# TASK REQUIREMENTS
Report every line in the records below that holds the word "circle".

# RECORDS PROVIDED

============================================================

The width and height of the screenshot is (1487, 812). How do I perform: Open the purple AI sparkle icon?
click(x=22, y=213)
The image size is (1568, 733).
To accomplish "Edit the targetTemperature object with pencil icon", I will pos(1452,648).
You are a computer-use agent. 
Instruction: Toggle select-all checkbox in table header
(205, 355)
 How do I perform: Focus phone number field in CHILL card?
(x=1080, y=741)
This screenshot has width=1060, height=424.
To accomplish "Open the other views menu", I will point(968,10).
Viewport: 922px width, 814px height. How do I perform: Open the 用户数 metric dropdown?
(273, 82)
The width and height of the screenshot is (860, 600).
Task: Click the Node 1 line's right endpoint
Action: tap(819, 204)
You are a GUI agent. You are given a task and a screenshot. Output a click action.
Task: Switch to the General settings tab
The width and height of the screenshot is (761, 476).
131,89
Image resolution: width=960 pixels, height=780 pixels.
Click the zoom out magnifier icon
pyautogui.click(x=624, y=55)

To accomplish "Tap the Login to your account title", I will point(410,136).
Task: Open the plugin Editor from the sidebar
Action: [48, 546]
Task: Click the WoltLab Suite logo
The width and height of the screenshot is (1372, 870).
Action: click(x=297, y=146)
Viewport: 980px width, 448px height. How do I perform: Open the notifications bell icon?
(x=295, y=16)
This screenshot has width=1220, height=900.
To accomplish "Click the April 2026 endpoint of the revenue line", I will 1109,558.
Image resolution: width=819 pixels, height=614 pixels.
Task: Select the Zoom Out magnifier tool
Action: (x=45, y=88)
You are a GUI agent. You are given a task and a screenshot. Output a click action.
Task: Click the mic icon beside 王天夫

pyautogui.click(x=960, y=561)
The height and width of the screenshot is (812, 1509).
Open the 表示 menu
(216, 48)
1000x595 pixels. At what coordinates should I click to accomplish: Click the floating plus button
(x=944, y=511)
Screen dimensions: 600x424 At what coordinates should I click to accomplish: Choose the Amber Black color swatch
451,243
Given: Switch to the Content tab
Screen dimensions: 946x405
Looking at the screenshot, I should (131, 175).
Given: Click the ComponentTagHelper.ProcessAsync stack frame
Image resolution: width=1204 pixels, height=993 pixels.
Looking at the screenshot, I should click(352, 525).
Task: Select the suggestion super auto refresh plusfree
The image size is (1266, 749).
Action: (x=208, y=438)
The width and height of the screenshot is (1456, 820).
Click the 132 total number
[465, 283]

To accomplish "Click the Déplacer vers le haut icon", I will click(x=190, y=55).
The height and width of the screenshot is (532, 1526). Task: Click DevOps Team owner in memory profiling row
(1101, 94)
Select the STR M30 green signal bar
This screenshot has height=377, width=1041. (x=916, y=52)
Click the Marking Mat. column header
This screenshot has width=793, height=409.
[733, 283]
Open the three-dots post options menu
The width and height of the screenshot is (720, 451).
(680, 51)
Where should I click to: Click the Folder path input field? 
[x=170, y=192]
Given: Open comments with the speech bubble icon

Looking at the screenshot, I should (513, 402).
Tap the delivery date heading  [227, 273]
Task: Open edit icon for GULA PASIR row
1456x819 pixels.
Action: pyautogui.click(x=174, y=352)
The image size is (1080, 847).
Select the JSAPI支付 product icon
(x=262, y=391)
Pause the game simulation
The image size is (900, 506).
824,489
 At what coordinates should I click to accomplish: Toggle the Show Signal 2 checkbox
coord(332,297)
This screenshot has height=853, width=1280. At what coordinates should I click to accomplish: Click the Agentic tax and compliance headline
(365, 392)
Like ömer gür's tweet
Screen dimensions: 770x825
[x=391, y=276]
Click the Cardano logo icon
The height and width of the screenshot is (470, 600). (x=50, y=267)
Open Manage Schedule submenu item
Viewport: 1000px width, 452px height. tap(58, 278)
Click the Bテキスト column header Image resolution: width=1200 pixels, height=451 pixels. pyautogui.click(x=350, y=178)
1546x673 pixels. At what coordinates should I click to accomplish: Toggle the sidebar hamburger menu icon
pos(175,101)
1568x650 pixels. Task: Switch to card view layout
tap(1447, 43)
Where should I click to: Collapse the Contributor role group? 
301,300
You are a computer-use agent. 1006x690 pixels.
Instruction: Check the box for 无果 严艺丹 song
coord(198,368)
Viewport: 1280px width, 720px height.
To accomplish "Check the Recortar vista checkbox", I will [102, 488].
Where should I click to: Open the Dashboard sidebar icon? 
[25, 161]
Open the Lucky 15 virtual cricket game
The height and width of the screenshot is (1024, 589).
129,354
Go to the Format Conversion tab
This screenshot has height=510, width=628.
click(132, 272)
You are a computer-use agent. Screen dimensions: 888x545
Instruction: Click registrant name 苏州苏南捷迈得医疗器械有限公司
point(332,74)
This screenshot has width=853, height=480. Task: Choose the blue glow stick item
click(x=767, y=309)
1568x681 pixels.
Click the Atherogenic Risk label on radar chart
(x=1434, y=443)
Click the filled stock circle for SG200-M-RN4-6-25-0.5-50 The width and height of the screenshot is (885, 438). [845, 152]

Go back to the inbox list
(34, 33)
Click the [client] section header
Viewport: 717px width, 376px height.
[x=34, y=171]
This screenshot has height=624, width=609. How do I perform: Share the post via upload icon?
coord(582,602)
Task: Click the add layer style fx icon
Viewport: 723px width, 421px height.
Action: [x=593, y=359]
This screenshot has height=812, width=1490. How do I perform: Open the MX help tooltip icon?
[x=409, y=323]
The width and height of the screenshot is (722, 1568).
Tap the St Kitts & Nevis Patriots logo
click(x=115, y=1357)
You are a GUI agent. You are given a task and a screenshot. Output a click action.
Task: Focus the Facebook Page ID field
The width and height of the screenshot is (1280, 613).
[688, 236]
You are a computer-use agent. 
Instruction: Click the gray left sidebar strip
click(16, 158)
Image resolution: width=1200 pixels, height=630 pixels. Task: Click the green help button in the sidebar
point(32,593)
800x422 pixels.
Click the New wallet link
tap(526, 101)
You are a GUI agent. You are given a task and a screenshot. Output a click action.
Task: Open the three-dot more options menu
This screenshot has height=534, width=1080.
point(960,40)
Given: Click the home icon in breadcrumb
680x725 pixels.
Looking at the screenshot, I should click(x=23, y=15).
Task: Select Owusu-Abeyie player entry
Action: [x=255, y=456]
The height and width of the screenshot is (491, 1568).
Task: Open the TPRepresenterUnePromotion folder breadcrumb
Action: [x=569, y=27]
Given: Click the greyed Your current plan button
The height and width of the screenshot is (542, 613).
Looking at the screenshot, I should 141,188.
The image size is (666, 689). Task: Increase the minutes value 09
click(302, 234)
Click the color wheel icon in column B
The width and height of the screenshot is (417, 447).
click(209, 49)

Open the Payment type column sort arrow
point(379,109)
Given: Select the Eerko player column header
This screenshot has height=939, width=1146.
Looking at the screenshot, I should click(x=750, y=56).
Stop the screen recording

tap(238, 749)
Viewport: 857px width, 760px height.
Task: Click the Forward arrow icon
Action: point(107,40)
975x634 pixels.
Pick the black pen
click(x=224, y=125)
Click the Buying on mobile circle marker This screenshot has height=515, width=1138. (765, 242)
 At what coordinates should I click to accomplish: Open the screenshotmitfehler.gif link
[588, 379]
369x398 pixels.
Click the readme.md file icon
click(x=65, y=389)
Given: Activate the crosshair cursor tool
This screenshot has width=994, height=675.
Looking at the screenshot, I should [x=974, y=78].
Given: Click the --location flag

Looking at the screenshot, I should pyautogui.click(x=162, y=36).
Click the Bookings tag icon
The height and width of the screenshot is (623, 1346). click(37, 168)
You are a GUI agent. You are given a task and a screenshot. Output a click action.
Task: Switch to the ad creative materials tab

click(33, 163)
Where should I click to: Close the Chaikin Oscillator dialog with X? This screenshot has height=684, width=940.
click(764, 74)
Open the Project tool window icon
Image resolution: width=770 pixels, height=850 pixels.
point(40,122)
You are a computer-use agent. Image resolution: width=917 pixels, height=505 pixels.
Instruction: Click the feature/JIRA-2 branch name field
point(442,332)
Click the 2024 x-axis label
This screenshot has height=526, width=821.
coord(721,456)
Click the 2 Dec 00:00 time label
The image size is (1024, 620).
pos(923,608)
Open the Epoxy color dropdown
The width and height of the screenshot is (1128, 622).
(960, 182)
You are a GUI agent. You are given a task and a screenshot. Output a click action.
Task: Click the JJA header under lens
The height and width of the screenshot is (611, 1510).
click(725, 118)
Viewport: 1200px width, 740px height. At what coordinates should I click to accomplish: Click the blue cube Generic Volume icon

============================================================

# RESPONSE BOX
Click the filled stock circle for SG200-M-RN4-6-25-0.5-50 The width and height of the screenshot is (885, 438). [845, 152]
Click the Buying on mobile circle marker This screenshot has height=515, width=1138. (765, 242)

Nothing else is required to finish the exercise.